My paintings start with a feeling, and the painting’s development flows from that guiding emotion. I try to provide a narrative structure for the meaning of the painting through its imagery. Although my imagery may be realistic, the overall picture is of something dreamlike, not quite real. My inescapable Dutch heritage comes into play, in particular my love of 17th century Dutch genre paintings, as well as research into old master painting techniques.
I learn by observing nature. I enjoy trying to capture realistic detail and light. I paint on wood panels that I’ve prepared with traditional gesso. I work in oil paint, building layers of glazes, mixing new techniques with old. I like to constantly challenge myself technically, trying out new methods, and never repeating a color palette or rarely a specific subject from one painting to the next. However, when I step back and look at my body of work, I see that I am detail oriented, and have a quiet, not rushed or violent way of expressing myself. I enjoy humor and the absurd, as well as having a deep sympathy for the fragility of life.

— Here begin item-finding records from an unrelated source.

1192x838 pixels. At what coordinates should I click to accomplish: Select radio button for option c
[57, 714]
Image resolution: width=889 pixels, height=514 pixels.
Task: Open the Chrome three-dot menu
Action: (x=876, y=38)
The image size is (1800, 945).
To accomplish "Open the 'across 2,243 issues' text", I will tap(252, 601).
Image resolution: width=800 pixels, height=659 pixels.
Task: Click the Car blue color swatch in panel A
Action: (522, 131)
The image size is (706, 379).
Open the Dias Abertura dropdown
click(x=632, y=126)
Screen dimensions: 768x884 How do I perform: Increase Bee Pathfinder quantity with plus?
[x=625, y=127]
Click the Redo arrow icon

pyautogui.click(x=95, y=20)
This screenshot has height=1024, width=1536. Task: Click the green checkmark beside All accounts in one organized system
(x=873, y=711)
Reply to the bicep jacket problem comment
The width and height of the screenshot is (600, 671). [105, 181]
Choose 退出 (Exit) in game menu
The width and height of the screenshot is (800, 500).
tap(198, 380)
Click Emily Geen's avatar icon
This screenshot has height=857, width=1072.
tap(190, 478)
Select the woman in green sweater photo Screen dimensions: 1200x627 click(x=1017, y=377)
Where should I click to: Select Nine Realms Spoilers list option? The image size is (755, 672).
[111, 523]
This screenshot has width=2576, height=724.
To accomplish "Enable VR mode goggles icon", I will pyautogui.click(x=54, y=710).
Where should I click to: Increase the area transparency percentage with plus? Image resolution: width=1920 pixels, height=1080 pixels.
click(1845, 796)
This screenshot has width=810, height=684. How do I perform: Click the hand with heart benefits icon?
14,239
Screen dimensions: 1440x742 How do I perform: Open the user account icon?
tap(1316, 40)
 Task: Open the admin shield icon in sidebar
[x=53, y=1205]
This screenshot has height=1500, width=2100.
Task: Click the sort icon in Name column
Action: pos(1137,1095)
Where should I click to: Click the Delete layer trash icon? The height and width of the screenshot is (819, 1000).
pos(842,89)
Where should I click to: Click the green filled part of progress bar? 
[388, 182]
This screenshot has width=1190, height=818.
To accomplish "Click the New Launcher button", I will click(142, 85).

The emotions I try to portray are often not easily definable. I try to describe a mother’s love for her vulnerable child, a sadness for the overlooked passing of seeming insignificant life, the frustrations of aging, the sensuousness of succumbing to nature, the exhaustion of battling chauvinism. Although these ideas are clear in my mind and serve as a guide in the development of my painting, I do not want a blatant portrayal of the painting’s meaning. Together, the emotions are tied to being female in the world today. I paint from my own experience, trusting that if I can paint honestly, the personal can become the universal.